■ JOB ■
Locate every line in the items below that contains the word "what", where case counts, and copy each of those lines.

■ TASK MATERIAL ■
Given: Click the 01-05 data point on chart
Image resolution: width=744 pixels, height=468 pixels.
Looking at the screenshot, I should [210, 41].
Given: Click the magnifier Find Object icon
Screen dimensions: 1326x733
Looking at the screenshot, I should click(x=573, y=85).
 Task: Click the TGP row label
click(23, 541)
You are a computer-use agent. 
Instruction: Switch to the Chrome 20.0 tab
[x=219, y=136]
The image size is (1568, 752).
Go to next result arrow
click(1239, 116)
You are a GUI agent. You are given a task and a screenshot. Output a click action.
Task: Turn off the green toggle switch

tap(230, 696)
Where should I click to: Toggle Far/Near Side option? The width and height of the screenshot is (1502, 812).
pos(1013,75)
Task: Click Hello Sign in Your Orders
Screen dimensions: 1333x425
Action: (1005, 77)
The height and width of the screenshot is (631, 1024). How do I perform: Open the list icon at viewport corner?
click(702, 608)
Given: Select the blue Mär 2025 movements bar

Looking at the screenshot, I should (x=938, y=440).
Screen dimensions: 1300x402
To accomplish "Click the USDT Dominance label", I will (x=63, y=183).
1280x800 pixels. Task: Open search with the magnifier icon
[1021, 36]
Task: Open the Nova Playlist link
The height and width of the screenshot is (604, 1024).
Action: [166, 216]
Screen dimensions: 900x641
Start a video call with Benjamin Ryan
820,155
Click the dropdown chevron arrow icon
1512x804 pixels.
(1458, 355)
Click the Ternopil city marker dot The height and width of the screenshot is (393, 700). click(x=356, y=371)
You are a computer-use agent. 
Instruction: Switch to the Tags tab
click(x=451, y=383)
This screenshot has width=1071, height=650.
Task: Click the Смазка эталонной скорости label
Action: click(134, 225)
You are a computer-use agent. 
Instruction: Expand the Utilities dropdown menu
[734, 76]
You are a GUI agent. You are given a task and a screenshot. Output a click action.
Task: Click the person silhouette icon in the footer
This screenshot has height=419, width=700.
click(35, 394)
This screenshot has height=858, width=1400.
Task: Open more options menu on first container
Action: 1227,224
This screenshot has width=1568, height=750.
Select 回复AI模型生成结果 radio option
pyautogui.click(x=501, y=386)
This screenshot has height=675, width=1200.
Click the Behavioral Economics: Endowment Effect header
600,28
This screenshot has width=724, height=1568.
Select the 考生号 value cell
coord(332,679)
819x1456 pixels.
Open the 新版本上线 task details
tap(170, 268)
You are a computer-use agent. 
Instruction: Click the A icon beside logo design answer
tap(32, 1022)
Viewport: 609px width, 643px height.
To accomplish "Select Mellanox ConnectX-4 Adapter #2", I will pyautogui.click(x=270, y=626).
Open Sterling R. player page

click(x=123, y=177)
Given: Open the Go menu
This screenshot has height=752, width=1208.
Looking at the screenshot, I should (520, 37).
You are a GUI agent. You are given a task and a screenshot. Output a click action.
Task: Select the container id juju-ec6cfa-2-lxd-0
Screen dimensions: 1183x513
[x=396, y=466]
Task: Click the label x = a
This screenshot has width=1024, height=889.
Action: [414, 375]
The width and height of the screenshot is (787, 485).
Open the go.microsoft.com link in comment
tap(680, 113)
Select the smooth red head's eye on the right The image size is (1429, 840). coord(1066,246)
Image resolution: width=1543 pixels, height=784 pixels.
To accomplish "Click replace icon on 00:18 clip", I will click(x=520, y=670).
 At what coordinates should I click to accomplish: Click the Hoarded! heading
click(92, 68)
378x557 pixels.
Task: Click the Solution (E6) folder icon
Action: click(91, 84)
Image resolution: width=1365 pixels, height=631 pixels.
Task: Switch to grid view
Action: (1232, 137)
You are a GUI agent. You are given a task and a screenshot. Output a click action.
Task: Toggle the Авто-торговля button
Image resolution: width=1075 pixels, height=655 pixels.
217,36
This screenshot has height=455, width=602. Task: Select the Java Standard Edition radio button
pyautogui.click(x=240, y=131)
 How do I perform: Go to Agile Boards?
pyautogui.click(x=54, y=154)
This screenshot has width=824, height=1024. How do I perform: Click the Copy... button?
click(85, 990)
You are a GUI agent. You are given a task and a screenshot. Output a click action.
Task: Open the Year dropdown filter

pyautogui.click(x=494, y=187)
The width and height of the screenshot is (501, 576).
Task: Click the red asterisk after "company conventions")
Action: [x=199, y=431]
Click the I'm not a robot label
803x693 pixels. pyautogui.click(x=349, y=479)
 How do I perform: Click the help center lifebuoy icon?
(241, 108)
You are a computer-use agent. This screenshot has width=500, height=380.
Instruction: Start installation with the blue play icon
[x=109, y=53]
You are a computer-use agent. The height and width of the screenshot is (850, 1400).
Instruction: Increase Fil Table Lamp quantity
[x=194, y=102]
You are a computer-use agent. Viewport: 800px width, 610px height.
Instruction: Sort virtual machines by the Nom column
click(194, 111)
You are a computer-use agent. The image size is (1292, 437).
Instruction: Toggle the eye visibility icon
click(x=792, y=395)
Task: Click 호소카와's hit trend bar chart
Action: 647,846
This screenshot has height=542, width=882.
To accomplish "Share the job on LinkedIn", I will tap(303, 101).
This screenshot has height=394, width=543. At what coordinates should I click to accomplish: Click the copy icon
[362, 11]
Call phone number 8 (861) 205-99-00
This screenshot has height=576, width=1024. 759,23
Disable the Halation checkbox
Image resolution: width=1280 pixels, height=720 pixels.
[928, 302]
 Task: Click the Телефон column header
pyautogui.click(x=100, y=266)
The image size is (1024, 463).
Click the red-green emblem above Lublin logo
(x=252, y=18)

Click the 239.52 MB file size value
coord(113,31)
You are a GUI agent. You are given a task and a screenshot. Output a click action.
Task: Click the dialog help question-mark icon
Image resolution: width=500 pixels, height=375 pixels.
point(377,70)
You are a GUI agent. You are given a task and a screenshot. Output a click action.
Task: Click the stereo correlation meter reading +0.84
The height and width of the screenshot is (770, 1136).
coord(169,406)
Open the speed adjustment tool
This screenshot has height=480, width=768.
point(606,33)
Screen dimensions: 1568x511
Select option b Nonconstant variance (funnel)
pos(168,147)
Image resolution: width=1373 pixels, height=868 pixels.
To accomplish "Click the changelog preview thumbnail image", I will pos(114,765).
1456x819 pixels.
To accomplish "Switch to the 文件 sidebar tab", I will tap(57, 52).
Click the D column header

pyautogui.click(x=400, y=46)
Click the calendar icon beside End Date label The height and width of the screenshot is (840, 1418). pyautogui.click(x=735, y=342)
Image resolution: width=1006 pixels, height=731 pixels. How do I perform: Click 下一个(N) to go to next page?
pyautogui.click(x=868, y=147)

■ EXERCISE ANSWER ■
 At what coordinates should I click to accomplish: Click the Hoarded! heading
This screenshot has height=394, width=543. At what coordinates should I click to accomplish: Click the copy icon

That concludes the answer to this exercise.